**TASK TO COMPLETE:** Rewrite the items from the first line up to and including the line with "pyautogui.click(x=714, y=48)", changing "computer-use agent" to "desktop assistant" and leaving everything else the same.

— BEGIN —

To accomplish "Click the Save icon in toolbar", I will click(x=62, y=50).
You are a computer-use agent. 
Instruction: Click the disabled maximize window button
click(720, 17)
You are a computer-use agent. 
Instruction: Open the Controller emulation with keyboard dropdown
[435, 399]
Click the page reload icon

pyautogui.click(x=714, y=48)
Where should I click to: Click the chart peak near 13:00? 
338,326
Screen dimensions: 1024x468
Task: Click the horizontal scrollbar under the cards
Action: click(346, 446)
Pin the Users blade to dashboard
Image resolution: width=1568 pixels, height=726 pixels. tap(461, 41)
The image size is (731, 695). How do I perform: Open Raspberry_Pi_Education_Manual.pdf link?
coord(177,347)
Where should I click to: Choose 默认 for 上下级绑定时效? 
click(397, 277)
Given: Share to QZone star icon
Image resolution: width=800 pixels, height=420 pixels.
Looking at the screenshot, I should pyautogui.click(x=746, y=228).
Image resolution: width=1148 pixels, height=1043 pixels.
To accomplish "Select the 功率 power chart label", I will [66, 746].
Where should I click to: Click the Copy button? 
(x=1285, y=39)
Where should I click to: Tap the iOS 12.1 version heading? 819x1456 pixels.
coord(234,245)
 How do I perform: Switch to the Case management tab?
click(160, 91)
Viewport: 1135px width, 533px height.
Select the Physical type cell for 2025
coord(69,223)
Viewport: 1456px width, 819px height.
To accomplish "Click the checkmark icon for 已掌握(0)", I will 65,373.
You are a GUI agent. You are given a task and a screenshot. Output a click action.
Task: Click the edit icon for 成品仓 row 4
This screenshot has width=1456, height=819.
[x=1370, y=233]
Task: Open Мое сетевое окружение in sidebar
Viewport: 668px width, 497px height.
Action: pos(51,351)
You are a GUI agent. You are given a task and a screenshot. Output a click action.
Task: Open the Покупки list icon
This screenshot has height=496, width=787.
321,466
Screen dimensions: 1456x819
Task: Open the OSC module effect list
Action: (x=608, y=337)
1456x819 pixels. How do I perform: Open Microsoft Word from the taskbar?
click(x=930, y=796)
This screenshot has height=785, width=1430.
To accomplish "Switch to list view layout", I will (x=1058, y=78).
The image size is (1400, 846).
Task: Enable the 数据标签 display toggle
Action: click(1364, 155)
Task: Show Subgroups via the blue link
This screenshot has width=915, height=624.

— END —

**FINISHED TASK:**
To accomplish "Click the Save icon in toolbar", I will click(x=62, y=50).
You are a desktop assistant. 
Instruction: Click the disabled maximize window button
click(720, 17)
You are a desktop assistant. 
Instruction: Open the Controller emulation with keyboard dropdown
[435, 399]
Click the page reload icon

pyautogui.click(x=714, y=48)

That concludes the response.